Today, these early forays with gaming are survived in the modern casino. Most players today focus on games like roulette and blackjack, all of which include an element of chance and skill. This type of challenge hasn’t phased out of the entertainment space thousands of years later—even if most players today are focused on fully digital platforms.
Feats of Strength
Sports are another longstanding form of entertainment. In fact, archaeologists have found betting slips that date back to the Roman Empire, meaning that people haven’t just watched sports but also wagered on outcomes millennia in the past. Fast forward thousands of years and we’re also still wagering on the same sports.
Gymnastics, wrestling, and racing were the original sports contests favored by ancient societies. Today, these remain hugely popular categories within the Olympic Games. Archery and swimming are the oldest, however, dating back 20,000 and 6,000 years respectively.

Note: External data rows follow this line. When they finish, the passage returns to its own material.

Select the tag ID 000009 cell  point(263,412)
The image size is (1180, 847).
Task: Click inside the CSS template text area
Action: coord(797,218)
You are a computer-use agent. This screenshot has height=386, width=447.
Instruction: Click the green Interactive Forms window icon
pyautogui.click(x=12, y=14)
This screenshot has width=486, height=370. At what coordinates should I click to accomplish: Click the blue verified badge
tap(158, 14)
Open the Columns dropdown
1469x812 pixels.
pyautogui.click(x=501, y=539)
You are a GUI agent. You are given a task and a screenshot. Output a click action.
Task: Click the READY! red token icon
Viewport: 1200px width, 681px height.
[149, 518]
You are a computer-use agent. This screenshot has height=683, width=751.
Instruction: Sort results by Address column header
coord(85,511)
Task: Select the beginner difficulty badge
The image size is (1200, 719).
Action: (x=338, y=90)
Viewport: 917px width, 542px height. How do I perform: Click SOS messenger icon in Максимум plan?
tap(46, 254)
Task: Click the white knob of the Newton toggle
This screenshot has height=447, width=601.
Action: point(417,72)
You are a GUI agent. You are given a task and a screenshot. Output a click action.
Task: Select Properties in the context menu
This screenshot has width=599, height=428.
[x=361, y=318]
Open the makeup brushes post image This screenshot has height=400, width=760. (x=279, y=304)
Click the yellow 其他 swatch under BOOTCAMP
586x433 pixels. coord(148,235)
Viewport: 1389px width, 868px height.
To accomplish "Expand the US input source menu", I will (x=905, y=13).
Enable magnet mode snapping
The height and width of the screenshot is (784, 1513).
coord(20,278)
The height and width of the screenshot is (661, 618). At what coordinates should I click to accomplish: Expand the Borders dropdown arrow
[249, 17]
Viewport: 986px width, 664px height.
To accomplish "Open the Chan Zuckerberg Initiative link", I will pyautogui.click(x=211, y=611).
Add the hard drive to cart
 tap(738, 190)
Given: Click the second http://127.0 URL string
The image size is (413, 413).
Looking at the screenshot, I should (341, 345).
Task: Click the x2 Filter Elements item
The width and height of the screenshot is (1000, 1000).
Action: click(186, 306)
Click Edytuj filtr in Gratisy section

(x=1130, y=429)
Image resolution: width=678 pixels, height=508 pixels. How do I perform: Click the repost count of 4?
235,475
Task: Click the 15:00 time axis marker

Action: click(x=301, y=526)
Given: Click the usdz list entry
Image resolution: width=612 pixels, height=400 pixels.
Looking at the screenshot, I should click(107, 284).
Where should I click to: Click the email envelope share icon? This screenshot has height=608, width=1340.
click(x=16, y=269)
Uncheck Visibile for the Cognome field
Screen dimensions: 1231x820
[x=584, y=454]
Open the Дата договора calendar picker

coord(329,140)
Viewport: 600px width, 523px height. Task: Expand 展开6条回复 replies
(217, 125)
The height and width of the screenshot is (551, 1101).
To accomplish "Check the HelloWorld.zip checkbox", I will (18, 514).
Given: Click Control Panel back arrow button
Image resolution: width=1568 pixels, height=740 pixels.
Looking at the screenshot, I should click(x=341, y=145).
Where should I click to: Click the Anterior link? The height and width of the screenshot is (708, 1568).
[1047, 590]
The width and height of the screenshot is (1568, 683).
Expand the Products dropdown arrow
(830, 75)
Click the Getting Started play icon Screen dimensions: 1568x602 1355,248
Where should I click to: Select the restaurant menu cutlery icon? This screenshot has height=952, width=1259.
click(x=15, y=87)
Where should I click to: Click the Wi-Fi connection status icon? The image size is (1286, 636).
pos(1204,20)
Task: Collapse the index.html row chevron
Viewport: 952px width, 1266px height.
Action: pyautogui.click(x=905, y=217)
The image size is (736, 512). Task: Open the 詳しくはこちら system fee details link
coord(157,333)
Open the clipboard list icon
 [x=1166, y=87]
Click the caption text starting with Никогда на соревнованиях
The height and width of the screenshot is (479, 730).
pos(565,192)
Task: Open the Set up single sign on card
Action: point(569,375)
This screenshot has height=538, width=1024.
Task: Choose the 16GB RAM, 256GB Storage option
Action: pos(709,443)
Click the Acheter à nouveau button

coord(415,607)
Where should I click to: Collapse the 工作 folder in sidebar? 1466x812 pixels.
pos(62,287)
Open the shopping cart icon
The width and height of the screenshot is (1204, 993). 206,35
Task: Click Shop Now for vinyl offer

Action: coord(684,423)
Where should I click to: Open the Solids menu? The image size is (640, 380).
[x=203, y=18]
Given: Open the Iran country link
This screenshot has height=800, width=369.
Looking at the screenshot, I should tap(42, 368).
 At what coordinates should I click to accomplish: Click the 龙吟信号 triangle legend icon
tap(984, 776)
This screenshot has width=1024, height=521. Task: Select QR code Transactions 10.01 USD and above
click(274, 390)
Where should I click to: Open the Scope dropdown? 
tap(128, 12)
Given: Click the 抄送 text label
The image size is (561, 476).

Feats of Strength—on Horseback
Modern F1 drivers have a need for speed… and it’s possible this interest began all the way back with horseback riding contests and even chariot races. While this might seem like a stretch, horses quickly became a feature of many sporting contests because of the athletic prowess of this creature—and its ability to infuse speed and strength into any contest.
Throughout the ancient world, sporting contests were often ‘taken to the next level’ by adding elements of equestrianism. In fact, during the very first Olympic Games, competitors were competing in chariot races. Those Roman betting slips mentioned above were also closely linked with horse racing and chariot racing.
The Art of Looking Refined
Today, fashion is a huge part of the entertainment industry. While not many people would link fashion to entertainment, it’s a deeply embedded aspect of the industry. Just think of the highly nuanced costume designs of major Hollywood films, the connection between major athletes and sports fashion brands, and even the crossover appeal of fashion-social celebs like the Kardashians.
As it happens, the art of looking refined is nothing new. In fact, even Ancient Egyptians were highly concerned with fashion and even makeup, which were status symbols. Stylish garments were colorful and decorated, while makeup such as kohl lining was used by both men and women to add an air of refinement.
Similar to fashion icons and athletes, rockstars also take on a larger-than-life persona with the public. And, once again, this status harkens back to some of humankind’s earliest forms of entertainment. Specifically, the first hymn (an official composition) dates back around 3,400 years. Written in cuneiform, our earliest written language, the hymn is an ode to a goddess of orchards near ancient Mesopotamia.
However, our obsession with music began much earlier. Archaeologists have discovered rudimentary bone flutes that date back to around 40,000 years. This means that instruments were likely used by prehistoric groups including the Indus Valley Civilization and the Xia dynasty, which might make it humankind’s earliest preferred form of entertainment.